**Data for analysis**
● ● ●

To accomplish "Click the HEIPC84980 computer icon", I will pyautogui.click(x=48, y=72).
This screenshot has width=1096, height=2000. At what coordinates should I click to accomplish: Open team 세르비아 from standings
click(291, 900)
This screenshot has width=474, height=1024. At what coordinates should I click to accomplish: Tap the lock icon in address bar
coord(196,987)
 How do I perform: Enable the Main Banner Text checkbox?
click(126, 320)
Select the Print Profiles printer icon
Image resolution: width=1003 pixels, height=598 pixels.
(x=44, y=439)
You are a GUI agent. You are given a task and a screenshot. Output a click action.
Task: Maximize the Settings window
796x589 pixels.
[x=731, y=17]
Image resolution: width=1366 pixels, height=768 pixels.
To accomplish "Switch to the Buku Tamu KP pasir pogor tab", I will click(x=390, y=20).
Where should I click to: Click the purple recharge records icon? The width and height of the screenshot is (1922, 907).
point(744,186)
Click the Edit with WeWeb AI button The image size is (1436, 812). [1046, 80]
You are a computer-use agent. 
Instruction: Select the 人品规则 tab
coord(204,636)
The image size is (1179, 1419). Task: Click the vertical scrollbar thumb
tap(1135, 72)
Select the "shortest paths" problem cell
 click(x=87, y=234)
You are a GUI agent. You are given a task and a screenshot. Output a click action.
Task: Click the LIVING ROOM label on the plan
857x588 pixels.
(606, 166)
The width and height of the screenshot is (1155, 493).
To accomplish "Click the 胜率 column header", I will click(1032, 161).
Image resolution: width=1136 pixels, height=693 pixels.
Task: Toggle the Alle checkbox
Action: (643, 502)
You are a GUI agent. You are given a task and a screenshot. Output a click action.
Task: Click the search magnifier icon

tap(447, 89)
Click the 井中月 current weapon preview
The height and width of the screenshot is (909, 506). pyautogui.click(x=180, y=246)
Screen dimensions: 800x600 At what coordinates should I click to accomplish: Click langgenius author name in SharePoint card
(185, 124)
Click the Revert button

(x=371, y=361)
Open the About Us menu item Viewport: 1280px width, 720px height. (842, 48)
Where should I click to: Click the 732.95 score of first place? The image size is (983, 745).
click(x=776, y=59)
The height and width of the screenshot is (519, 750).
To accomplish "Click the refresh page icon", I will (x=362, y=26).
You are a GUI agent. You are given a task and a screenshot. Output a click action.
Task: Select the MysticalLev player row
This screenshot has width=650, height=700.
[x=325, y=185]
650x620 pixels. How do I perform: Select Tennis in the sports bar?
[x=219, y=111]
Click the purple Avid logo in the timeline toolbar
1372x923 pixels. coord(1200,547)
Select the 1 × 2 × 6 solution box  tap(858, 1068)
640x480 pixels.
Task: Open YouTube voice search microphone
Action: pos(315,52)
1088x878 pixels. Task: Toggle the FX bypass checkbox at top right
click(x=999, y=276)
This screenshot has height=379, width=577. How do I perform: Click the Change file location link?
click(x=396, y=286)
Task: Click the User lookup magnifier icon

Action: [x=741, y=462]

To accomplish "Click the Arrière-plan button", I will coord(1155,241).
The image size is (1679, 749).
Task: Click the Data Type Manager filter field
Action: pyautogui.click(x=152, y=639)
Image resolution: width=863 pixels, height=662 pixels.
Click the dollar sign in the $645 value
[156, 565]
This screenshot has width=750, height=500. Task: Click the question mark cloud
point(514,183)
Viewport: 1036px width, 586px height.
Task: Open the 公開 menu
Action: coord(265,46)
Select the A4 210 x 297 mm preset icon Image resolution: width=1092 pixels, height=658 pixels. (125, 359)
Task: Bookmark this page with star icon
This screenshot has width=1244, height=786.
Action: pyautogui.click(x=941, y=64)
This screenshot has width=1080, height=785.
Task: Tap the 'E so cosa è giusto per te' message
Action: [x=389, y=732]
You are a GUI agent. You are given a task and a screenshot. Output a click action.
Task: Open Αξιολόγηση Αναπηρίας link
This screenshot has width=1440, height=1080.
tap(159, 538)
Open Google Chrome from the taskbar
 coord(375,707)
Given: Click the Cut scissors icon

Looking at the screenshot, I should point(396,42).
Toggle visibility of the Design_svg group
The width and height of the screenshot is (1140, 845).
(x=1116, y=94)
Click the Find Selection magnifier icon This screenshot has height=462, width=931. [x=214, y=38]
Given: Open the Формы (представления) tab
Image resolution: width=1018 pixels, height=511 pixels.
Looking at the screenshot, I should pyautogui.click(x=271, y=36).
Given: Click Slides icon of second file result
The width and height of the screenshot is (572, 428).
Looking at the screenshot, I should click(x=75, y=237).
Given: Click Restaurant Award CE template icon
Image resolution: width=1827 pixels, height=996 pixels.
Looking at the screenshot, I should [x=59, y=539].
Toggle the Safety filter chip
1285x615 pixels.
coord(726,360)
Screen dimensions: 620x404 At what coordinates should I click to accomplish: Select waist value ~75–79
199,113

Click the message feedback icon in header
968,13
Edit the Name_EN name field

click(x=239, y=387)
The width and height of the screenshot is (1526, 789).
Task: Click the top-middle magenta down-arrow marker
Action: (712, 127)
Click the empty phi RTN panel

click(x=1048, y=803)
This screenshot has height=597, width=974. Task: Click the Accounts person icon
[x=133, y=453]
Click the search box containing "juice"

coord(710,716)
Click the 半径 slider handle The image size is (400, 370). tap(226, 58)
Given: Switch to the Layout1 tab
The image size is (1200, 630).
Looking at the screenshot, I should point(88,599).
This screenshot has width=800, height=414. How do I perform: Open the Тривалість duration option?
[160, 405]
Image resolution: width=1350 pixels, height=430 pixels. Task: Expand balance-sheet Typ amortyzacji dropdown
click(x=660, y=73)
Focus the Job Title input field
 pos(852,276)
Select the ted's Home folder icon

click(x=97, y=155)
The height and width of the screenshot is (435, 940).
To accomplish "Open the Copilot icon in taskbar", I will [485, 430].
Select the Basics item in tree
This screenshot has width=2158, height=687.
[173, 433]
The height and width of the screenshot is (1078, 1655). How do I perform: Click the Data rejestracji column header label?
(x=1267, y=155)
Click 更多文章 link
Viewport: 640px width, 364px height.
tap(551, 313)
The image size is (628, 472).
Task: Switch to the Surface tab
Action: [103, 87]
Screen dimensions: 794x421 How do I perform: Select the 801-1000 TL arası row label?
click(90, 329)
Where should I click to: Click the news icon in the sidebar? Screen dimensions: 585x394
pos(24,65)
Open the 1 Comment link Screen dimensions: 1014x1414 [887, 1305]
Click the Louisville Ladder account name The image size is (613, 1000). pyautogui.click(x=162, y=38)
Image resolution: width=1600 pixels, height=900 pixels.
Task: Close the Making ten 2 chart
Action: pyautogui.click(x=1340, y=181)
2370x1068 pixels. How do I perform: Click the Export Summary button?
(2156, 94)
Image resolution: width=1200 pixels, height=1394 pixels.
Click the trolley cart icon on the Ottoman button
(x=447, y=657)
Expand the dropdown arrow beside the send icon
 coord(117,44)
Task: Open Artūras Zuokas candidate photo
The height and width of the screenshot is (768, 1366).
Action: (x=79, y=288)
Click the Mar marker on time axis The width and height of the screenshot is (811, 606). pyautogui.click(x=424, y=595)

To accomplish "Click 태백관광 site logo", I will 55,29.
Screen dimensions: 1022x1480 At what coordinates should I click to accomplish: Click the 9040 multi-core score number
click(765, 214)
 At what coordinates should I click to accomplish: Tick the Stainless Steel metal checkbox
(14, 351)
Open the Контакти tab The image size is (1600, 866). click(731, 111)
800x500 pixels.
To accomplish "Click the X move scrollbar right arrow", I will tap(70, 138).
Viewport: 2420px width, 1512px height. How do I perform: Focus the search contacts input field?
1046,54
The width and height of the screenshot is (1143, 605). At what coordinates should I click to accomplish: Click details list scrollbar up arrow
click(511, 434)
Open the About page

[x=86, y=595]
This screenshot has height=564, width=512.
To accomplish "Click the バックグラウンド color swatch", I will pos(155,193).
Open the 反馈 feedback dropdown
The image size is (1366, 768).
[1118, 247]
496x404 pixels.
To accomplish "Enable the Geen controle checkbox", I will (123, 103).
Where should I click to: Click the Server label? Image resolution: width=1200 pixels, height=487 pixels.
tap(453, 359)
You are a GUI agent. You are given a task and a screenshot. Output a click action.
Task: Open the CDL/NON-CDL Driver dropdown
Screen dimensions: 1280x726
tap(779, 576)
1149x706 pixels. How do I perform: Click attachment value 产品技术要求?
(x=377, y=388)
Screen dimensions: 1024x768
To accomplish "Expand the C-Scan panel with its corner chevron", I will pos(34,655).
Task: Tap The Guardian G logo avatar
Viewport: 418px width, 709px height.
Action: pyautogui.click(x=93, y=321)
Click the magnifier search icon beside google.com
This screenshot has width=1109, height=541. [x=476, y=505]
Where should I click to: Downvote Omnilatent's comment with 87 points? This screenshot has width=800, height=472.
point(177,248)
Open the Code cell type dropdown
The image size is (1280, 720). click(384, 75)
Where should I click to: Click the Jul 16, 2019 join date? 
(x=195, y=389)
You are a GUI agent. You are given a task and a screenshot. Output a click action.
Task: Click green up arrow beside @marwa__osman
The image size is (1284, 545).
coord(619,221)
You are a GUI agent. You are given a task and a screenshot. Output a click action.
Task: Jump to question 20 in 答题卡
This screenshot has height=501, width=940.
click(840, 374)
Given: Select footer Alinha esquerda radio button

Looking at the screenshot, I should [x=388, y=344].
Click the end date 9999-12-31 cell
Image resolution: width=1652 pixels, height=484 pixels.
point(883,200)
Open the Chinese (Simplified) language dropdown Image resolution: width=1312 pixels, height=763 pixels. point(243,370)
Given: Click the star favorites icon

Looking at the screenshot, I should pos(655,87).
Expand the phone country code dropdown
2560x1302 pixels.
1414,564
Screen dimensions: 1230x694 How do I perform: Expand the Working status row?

● ● ●

**Work to be completed**
Looking at the records above, say how many lines hold the string "item". Write nothing but the number.

**Result below**
2